Ben işten ayrıldım

  • Nov 07, 2021
instagram viewer
Shutterstock

Bugün işten ayrıldım ve bir şiir kitabı aldım ve Tom Petty'yi dinlemek ve dondurma yemek için eve gittim. Bütün bunlardan önce, çok korkmuştum. Kulaklarım parlak kırmızıya döndü ve kusmamaya çalıştım. Sabah 9'dan akşam 7'ye kadar tek bir e-posta açmadan masamda oturdum. Takvimi güncellemedim. Patronumla bir toplantı için birinin gelmesi gerektiğini unuttum. “İki haftamı koymak istiyorum, lütfen” sözlerine fazla odaklandım.

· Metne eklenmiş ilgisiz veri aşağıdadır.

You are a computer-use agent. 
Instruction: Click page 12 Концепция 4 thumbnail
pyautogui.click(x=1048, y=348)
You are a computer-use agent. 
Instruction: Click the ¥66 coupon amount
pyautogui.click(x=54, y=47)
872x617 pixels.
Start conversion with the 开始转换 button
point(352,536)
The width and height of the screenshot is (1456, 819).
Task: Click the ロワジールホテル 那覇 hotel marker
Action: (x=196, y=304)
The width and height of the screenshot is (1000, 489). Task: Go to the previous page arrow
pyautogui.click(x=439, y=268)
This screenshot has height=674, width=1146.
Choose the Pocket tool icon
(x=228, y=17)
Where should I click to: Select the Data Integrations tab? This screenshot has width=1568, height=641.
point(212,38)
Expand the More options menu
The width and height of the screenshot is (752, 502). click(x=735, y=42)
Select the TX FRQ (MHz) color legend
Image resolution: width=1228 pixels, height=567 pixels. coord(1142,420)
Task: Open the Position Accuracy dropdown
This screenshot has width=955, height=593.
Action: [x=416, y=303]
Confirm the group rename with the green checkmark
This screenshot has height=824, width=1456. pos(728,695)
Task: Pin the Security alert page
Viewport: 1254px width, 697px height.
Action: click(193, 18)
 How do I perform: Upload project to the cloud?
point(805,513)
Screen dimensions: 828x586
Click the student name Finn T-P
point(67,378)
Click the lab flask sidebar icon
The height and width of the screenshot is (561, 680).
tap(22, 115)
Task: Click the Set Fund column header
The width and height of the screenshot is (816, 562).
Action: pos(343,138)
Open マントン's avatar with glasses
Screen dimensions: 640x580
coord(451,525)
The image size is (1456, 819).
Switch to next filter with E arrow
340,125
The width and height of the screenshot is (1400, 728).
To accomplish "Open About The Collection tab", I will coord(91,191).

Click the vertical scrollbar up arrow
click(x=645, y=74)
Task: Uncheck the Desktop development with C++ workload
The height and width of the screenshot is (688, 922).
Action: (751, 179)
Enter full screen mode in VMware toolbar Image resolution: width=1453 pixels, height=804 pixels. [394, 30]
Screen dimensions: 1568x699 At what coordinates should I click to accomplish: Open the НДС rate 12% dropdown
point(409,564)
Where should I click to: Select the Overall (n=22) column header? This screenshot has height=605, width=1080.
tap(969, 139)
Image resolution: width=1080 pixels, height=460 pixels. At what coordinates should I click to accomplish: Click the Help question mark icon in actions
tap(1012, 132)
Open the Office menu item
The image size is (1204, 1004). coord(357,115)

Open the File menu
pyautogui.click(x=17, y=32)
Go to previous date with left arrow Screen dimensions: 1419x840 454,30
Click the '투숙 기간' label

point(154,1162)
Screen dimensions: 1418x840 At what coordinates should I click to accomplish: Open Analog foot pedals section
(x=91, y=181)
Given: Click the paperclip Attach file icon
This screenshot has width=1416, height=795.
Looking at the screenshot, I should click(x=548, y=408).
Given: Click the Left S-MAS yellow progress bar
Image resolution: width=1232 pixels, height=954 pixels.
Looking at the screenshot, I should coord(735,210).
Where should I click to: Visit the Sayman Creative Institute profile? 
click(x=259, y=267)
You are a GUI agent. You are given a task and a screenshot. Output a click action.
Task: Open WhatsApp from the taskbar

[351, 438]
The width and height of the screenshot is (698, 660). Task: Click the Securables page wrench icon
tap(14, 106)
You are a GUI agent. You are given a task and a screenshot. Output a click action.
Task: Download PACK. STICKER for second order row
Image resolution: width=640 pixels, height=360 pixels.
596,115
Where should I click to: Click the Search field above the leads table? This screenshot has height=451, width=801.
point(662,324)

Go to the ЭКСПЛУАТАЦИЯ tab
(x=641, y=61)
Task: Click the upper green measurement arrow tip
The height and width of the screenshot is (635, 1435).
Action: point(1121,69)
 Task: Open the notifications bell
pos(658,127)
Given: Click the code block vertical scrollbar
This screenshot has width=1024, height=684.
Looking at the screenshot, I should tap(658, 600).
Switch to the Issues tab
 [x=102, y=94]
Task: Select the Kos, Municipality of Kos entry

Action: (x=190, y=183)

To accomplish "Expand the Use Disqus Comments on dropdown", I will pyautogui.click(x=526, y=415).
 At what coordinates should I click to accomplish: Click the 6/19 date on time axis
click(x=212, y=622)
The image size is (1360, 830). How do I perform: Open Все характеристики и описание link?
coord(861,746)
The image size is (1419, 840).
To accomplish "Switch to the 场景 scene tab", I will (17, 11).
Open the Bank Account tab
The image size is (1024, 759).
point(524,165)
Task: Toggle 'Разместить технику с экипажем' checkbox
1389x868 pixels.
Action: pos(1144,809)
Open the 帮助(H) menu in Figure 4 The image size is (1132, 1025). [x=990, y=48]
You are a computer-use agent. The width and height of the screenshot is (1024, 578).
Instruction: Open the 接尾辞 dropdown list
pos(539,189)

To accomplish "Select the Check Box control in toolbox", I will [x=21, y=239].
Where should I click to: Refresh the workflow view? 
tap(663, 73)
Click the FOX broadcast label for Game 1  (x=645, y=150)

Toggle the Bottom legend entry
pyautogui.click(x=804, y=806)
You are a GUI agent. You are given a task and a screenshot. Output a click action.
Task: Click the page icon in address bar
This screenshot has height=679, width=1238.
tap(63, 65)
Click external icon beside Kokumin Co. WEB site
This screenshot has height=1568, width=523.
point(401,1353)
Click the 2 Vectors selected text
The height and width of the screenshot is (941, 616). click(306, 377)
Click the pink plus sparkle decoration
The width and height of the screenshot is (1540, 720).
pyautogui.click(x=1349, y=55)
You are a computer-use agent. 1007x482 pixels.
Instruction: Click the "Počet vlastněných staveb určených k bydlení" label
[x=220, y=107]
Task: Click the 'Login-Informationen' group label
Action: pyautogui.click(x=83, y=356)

Tüm işverenlerin sizi her zaman basit bir ticari işlem olarak gördüğünü düşünmek hoşuma gidiyor. Buradaydım ve şimdi değilim ve sonsuzluğun geri kalanı boyunca geçiş yapan birçok genel asistan olacak. Kişisel olmadığını düşünmeyi seviyorum. Ama bu. Sanki bir ayrılık. “Denediğini biliyorum, denediğimi biliyorum ama artık seninle denemek istemiyorum” diyor.

Ben işten ayrıldım. Başarısız hissetmeden bunu söylemek zor. “Yanlış seçtim” demek zor. "Paranı film okuluna harcadığım için üzgünüm anne" demek zor. Söylemesi zor, “Gerçekliği üretmeye devam ederek Amerikan beyin hücrelerinin tükenmesine daha fazla katkıda bulunmak istemiyorum. televizyon."

New York eskisi gibi değil. Eskiden sanatçılar için samimi bir yerdi. Eskiden Lou Reed veya Andy Warhol'un Aşağı Doğu Yakası'nda tuğlalı bir daire kiralamak için ayda 400 dolar ödeyebildiği bir yerdi. Eskiden William S. Burroughs koluna bir sürü ıvır zıvır fırlatıp harika bir Amerikan romanı yazabilirdi. Zelda Fitzgerald'ın o kadar da çılgın görünmediği tek yer orasıydı.

Şimdi, New York mutlak mükemmellik isteyen bir yer. 2014'te sevdiğiniz bir şeyi bulana kadar etrafta zıplayamazsınız. Anaokulundan mezun olduğunuzda ne istediğinizi bilmeli ve bir an önce bu hedef için çalışmaya başlamalısınız. Ortalıkta dolaşmak yok. Bir şeyi beğenip beğenmediğinizi görmek için deneyemezsiniz, tutkunuzun farklı yönlerini deneyemezsiniz. Tam olarak ne istediğinizi iliklerinize kadar bilmek zorundasınız ve hataya yer yok. New York, ilk seferinde doğru yapmanız gereken bir yer.

Ama belki bir yerlerde, o eski New York büyüsünün hala var olan küçük bir parçası olduğuna inanmak istiyorum. Belki yeterince uzun süre savaşır ve uykuya dalmayı reddedersek onu uğuldayan, parlayan betonun altında gömülü olarak bulabiliriz. Belki de adapte olmak, olabileceğiniz en iyi şeydir. Belki pes etmeyeceğim ve işlerin biraz daha sıcak ve çok daha kolay olduğu başka bir yere taşınmayacağım. Belki de dolar pizza ve katlanmış ekinler üzerinde hayatta kalmak için harcadığım aylar boşuna olmayacak.

Ama bilmiyorum. Hiçbirimiz gerçekten bilmiyoruz, değil mi? Kesin olarak bildiğim tek şey, Tom Petty'nin harika olduğu, şiirin ve dondurmanın da öyle olduğu.

Ve işimi bırakacak cojones'a sahip olmak da öyle.